• **Problems to work on**:
[1] Can you pull out, word for word, the part of the line integral solution from "This problem involves" to "dx + Q dy$$."?
[2] Can you extend the worked solution for the line integral around a circle, starting right after its last sentence?

• **Document extract**:

________

Question

Let$$I=\int_{C} \frac{y d x-x d y}{x^{2}+y^{2}}$$where $$C$$ is a circle oriented counterclockwise. Show that $$I=0$$ if $$C$$ does not contain the origin. What is $$I$$ if $$C$$ contains the origin?

Answer

**step1 Understand the Nature of the Problem**

This problem involves a concept from advanced mathematics called a "line integral," which calculates a sum of quantities along a curve. It's related to ideas like work done by a force or the flow of a fluid. The integral is defined over a closed curve C, which is a circle oriented counterclockwise. The expression within the integral, $$\frac{y dx - x dy}{x^2+y^2}$$, comes from a specific type of mathematical field called a vector field. Our goal is to determine the value of this integral under two different conditions for the circle C.

To analyze the integral, we identify the components P and Q of the vector field in the form of $$\int_C P dx + Q dy$$.

________

• **Data provided**:
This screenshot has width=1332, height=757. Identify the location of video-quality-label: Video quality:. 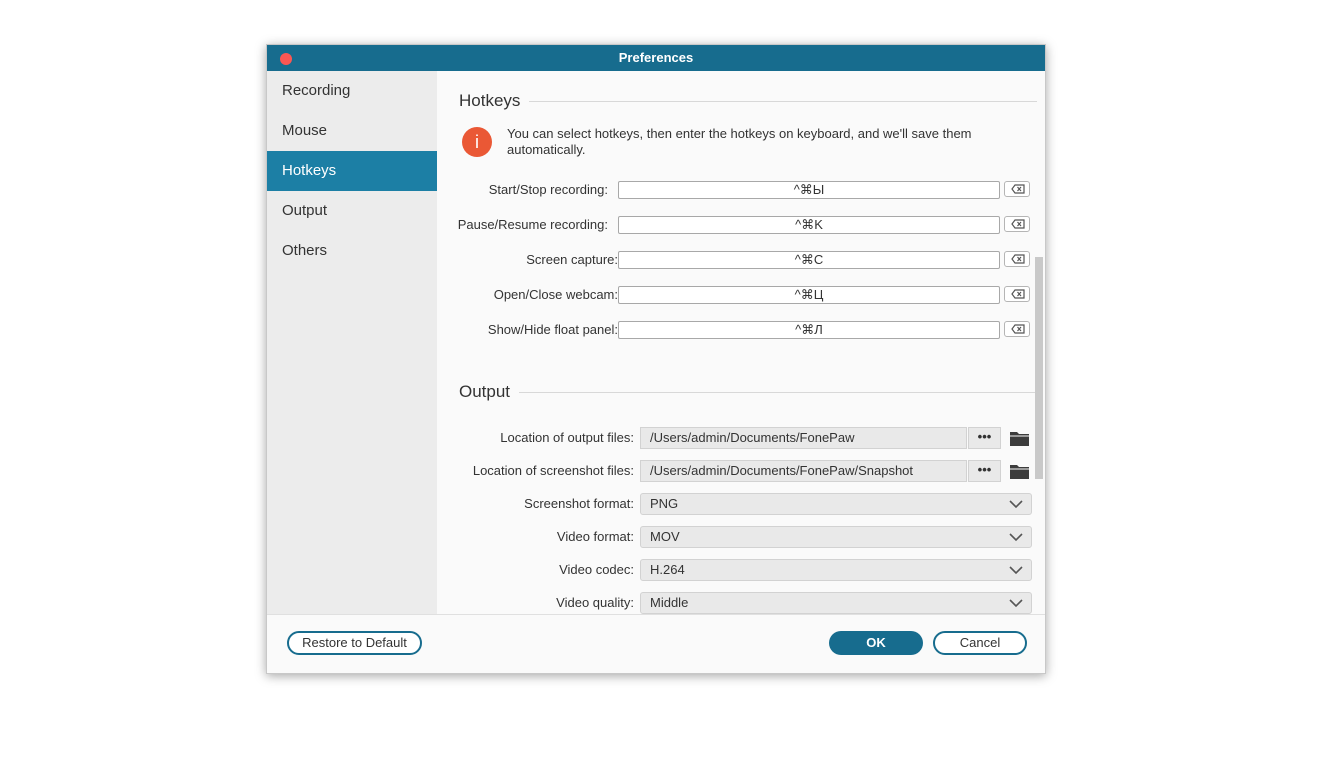
(595, 602).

________

• **Responses for each task**:
[1]
This problem involves a concept from advanced mathematics called a "line integral," which calculates a sum of quantities along a curve. It's related to ideas like work done by a force or the flow of a fluid. The integral is defined over a closed curve C, which is a circle oriented counterclockwise. The expression within the integral, $$\frac{y dx - x dy}{x^2+y^2}$$, comes from a specific type of mathematical field called a vector field. Our goal is to determine the value of this integral under two different conditions for the circle C.

To analyze the integral, we identify the components P and Q of the vector field in the form of $$\int_C P dx + Q dy$$.

[2]
$$P(x,y) = \frac{y}{x^2+y^2}$$

$$Q(x,y) = \frac{-x}{x^2+y^2}$$

**step2 Analyze the Field's Properties (for regions without the origin)**

In higher-level mathematics, for certain types of vector fields, an integral over a closed path can be zero if the field is "well-behaved" or "conservative" within the region enclosed by the path. A way to check this "well-behavedness" is to compare how P changes with y and how Q changes with x. This involves calculating "partial derivatives," which measure the rate of change of a function with respect to one variable while holding others constant.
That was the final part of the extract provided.